Investigating Small Molecule Inhibitors Targeting the RNase P Enzyme from Pathogenic Bacteria

Abstract

Antimicrobial resistance (AMR) is a persistent problem in healthcare. This is particularly represented by ESKAPE pathogens—a group of highly prevalent and multidrug-resistant bacteria that pose a significant threat to public health. Targeting essential non-coding RNAs with small molecules offers an excellent avenue to develop new antibiotics because they offer a broader range of druggable sites, reduced likelihood of resistance mutations, and novel mechanisms of bacterial suppression. This study aims to develop antibiotics specifically targeting a non-coding RNA-based enzyme called Ribonuclease P (RNase P), an essential ribozyme involved in tRNA maturation.

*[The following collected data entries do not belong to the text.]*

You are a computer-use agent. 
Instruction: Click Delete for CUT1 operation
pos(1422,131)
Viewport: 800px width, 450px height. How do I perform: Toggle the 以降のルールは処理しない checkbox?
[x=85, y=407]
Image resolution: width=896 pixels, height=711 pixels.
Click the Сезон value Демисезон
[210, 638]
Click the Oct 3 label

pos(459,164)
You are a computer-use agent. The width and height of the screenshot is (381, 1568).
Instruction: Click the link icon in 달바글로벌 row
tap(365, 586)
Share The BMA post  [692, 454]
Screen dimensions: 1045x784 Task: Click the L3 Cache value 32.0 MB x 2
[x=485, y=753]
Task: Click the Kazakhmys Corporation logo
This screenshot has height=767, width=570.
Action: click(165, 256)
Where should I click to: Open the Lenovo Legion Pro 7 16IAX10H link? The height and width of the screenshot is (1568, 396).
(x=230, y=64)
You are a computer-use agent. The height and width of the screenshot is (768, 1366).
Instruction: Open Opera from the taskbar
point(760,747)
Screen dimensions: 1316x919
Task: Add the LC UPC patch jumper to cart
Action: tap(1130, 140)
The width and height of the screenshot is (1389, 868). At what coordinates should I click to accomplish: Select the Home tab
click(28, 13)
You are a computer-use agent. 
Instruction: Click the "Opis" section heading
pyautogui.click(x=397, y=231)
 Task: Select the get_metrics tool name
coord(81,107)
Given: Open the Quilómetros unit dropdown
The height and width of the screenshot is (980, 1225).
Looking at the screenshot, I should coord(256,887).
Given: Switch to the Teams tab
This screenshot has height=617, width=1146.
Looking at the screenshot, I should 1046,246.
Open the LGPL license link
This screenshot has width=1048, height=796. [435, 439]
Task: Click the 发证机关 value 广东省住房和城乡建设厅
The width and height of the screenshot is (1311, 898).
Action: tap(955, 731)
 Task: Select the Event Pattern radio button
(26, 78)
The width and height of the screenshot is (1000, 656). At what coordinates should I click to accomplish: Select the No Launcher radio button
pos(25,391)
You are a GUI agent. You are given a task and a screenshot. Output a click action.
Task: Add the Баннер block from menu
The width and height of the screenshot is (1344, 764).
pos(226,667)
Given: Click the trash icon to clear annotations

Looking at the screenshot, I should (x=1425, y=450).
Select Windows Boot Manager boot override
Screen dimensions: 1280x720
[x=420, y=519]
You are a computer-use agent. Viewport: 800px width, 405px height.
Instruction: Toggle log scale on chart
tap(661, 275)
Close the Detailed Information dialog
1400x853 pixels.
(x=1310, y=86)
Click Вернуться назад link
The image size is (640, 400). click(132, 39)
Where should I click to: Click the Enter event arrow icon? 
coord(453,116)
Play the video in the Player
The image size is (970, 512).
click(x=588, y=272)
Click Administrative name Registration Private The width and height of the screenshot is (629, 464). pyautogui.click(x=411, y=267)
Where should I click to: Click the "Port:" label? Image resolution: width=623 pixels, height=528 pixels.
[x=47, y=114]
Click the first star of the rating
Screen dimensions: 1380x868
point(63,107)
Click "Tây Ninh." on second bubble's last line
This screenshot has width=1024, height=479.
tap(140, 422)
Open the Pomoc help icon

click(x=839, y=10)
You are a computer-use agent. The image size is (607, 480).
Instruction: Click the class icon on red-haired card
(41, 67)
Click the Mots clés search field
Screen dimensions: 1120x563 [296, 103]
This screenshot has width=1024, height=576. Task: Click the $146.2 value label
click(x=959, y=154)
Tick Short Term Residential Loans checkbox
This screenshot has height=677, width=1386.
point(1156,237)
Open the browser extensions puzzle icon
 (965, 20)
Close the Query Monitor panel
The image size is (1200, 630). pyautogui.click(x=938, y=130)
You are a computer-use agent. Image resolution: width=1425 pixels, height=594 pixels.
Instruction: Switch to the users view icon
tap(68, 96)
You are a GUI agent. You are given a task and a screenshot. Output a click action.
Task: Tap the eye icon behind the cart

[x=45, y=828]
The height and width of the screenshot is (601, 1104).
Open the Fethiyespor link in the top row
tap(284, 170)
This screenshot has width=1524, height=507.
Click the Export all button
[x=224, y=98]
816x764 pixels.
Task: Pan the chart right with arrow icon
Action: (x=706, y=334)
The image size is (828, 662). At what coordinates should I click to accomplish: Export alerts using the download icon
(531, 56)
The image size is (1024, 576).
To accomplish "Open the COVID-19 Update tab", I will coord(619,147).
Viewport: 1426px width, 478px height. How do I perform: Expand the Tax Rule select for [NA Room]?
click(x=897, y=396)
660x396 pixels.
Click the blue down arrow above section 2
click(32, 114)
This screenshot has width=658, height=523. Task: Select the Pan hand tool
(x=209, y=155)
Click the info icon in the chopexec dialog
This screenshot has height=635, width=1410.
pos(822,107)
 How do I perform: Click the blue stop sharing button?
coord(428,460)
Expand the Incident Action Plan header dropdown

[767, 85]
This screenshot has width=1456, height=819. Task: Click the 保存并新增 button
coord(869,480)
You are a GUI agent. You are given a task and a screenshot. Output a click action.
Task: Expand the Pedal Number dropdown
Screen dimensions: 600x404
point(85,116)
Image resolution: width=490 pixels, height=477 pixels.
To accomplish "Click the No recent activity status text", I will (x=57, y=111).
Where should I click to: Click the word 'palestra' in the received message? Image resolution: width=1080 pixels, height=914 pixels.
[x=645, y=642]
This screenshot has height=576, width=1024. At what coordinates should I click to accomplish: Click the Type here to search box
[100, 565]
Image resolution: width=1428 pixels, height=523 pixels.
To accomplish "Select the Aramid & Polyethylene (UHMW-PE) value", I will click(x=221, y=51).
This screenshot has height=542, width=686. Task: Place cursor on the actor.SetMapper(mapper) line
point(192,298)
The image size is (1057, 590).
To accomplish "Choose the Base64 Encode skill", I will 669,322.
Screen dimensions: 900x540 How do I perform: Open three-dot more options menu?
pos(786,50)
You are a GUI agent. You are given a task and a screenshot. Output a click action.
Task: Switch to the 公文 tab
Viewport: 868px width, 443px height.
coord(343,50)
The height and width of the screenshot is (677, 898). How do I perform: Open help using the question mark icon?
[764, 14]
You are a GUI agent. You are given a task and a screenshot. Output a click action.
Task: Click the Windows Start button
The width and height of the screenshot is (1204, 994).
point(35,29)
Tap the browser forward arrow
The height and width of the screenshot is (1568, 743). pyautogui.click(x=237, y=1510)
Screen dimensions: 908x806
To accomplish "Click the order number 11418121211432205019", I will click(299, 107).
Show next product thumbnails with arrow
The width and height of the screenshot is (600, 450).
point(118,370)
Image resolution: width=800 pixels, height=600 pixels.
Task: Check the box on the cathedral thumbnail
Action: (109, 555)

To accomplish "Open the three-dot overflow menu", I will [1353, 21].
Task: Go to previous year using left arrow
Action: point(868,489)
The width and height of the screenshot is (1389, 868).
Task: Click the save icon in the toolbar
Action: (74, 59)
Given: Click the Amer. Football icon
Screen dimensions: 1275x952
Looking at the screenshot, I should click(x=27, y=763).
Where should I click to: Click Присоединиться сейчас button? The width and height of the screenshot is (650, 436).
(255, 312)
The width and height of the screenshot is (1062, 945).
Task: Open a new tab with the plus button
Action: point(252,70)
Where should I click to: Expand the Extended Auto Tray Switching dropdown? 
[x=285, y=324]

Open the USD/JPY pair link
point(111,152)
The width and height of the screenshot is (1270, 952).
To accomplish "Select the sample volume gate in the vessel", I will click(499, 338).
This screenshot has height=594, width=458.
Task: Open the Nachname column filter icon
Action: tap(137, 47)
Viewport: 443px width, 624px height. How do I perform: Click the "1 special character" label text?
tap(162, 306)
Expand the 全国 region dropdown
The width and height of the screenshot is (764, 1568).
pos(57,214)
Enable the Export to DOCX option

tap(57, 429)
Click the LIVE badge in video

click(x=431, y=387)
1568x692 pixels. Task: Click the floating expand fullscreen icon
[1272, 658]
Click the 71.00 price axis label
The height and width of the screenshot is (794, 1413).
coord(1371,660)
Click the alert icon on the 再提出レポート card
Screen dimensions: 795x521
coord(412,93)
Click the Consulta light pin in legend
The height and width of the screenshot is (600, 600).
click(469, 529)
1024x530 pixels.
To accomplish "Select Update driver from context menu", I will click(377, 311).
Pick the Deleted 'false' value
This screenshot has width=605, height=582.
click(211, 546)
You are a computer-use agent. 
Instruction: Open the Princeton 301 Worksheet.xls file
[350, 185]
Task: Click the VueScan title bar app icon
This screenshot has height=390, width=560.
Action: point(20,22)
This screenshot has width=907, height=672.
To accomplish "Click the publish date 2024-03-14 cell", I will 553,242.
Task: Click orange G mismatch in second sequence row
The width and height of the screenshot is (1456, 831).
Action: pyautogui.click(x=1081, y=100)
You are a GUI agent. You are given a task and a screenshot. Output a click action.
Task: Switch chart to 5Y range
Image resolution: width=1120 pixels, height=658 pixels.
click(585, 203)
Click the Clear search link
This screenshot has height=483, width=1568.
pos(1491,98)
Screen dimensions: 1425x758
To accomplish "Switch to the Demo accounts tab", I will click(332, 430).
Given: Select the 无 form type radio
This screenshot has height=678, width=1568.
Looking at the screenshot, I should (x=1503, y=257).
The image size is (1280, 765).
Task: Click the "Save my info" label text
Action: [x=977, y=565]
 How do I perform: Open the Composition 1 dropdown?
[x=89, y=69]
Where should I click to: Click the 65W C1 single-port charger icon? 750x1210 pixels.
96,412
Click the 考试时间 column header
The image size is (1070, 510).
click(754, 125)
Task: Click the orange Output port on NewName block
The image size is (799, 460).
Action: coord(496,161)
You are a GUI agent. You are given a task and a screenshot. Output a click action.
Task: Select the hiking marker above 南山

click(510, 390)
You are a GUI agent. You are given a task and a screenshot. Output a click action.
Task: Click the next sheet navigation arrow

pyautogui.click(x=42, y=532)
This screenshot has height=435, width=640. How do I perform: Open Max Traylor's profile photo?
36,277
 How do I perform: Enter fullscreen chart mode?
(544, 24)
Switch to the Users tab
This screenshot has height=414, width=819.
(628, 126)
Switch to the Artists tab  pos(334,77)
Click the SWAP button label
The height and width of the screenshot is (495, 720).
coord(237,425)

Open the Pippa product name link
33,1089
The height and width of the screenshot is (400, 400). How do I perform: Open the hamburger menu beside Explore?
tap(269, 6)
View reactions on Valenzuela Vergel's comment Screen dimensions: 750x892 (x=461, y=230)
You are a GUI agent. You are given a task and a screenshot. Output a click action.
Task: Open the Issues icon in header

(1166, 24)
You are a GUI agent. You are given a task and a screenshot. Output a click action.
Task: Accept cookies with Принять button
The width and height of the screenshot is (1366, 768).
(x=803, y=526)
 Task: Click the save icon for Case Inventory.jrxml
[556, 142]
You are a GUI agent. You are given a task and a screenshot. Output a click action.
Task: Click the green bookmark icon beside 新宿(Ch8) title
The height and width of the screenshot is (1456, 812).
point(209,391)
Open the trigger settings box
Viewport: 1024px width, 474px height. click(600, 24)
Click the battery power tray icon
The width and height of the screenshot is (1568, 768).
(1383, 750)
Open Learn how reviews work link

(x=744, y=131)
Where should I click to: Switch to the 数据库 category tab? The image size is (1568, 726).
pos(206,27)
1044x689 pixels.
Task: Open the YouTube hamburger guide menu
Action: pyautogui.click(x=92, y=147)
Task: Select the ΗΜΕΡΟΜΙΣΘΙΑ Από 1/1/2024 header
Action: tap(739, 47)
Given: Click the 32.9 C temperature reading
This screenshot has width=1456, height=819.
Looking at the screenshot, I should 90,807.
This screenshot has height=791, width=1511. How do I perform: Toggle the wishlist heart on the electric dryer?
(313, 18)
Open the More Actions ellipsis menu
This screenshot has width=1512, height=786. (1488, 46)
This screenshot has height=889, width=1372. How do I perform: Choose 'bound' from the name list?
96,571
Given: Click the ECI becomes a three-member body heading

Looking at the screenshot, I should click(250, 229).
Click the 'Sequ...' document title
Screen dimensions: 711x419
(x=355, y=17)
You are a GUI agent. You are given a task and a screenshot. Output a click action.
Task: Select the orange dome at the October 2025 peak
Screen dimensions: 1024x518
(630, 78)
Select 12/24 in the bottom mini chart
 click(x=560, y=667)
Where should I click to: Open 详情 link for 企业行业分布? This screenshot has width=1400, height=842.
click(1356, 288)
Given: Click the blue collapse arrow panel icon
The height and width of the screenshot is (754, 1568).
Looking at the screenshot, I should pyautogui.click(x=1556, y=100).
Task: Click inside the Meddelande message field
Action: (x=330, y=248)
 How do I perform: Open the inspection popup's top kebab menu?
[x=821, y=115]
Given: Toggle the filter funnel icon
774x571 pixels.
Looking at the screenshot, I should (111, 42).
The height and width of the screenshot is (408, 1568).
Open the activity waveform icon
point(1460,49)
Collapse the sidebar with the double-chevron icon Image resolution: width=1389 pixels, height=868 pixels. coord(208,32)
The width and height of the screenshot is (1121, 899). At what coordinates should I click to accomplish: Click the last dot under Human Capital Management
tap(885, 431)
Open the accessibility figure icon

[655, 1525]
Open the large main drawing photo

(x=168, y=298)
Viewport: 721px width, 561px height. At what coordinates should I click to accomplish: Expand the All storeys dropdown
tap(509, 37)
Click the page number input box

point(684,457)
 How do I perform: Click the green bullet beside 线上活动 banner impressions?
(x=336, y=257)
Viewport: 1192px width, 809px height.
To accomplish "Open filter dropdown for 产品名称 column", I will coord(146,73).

High-throughput screening efforts previously identified small molecule inhibitors of Staphylococcus aureus RNase P. Here, we evaluate those inhibitors against RNase P from Enterococcus faecium, a related ESKAPE pathogen, to determine whether similar inhibition patterns and mechanisms occur between the two RNase P enzymes. Inhibitory activity was assessed using gel electrophoresis-based assays to measure formation of a fluorescently labeled 5’ leader product generated by cleavage of the intact pre-tRNA substrate. Two small molecules exhibited promising inhibitory activity (Z118611174 and Z214790706), with the latter undergoing further analysis via IC₅₀ testing. This research lays the groundwork for future drug discovery efforts, potentially leading to a novel class of antibiotics.